A group of federal lawmakers is requesting an investigation into accessibility at the nation's schools.
Members of Congress are asking for a federal investigation into whether schools across the country are in compliance with the Americans with Disabilities Act.
Nearly thirty years after passage of the landmark disability rights law, three lawmakers are asking the Government Accountability Office to find out if the nation’s schools are as accessible as they should be.
“Students with disabilities, from New York City to coastal Virginia and all across the country, are entitled to a ‘free, appropriate public education’ under the Individuals with Disabilities Education Act. However, localities continue to undermine the law by limiting the number of schools students with disabilities can physically access through negligence and lackluster enforcement of the ADA,” wrote U.S. Reps. José E. Serrano, D-N.Y., Jerrold Nadler, D-N.Y., and Bobby Scott, D-Va., in a letter to GAO.
The congressmen cited a 2015 report from the U.S. Attorney for the Southern District of New York which found that nearly 83 percent of New York City elementary schools were not “fully accessible.”

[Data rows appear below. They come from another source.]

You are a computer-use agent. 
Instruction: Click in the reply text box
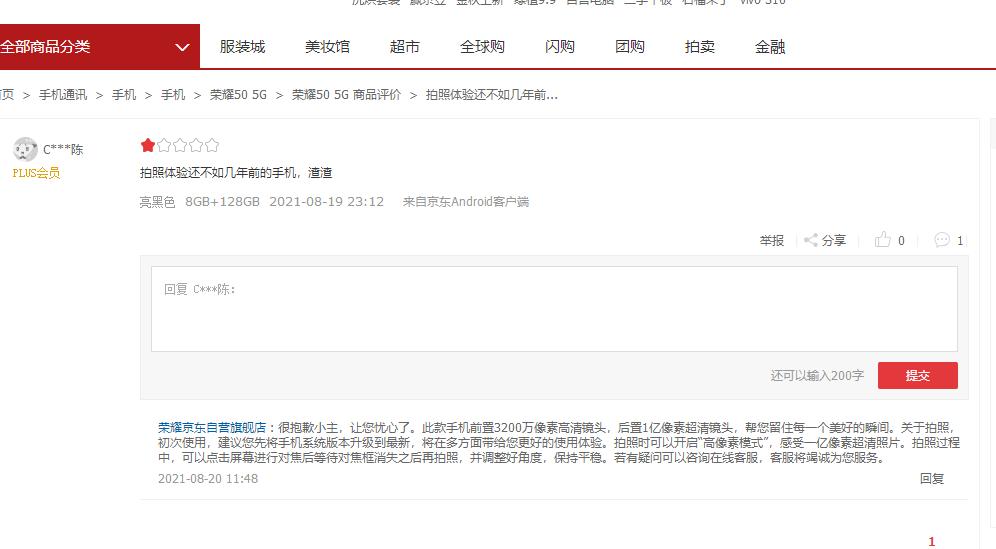pos(554,308)
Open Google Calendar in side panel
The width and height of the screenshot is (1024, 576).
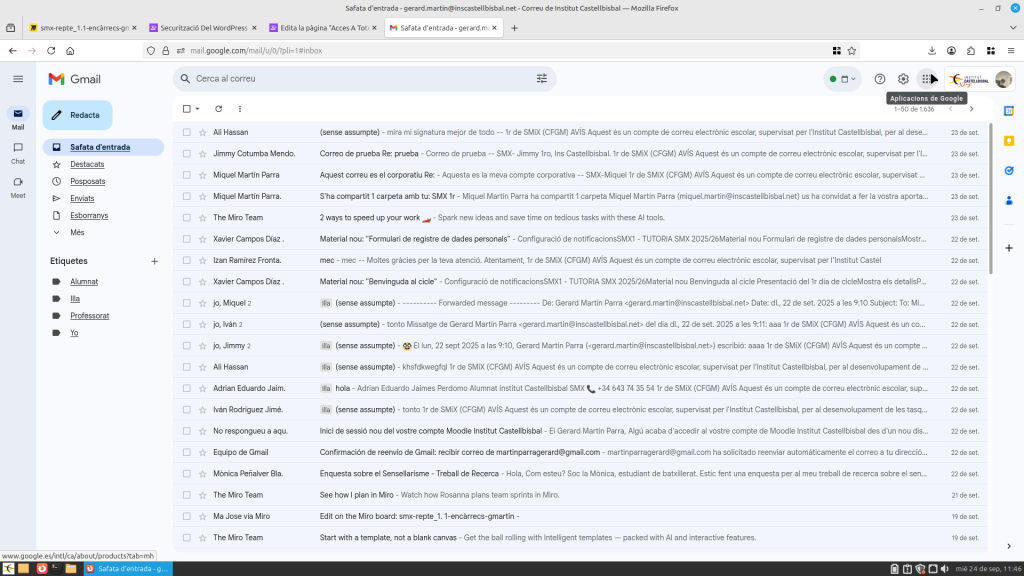point(1009,111)
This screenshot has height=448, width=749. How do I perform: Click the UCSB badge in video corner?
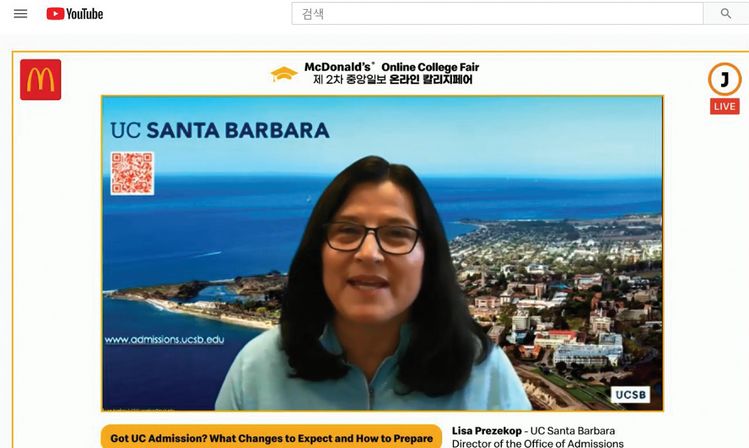pyautogui.click(x=631, y=395)
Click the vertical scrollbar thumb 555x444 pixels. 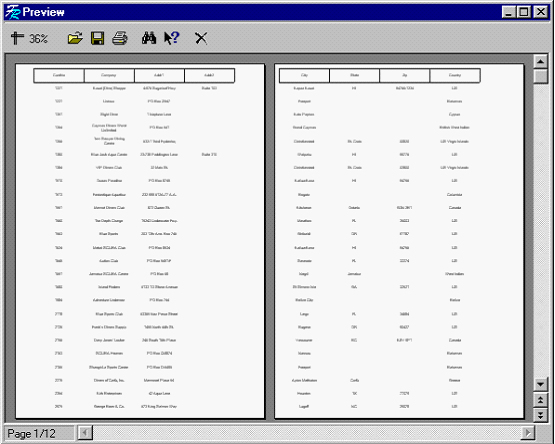tap(540, 76)
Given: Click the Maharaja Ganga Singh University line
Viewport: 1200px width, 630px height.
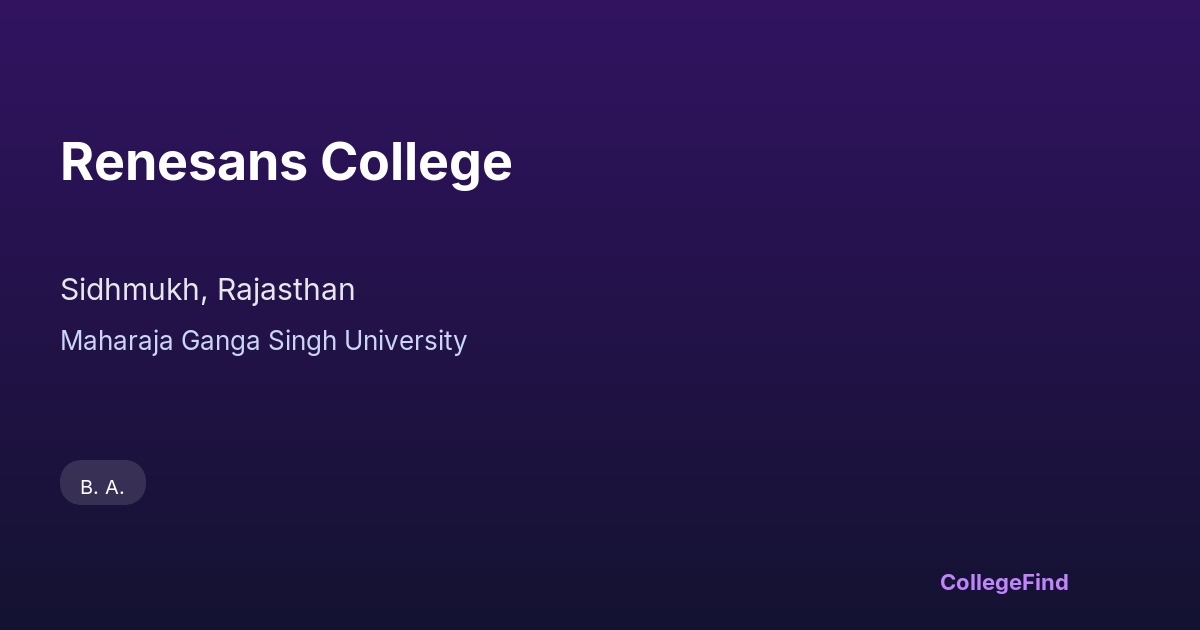Looking at the screenshot, I should click(263, 341).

“If ADA compliance rates are so poor within one of the country’s wealthiest cities, one can only imagine just how dire the situation may be in other states and school districts that are not so fortunate,” the lawmakers wrote.
The letter asks Eugene L. Dodaro, who heads the GAO, to issue a report including an estimate of how many k-12 schools are ADA compliant and assess whether states and school districts have appropriate data on the issue.
In addition, the lawmakers said they want GAO to determine if school districts have plans in place to address access barriers and identify steps that the federal government can take to ensure full ADA compliance at schools.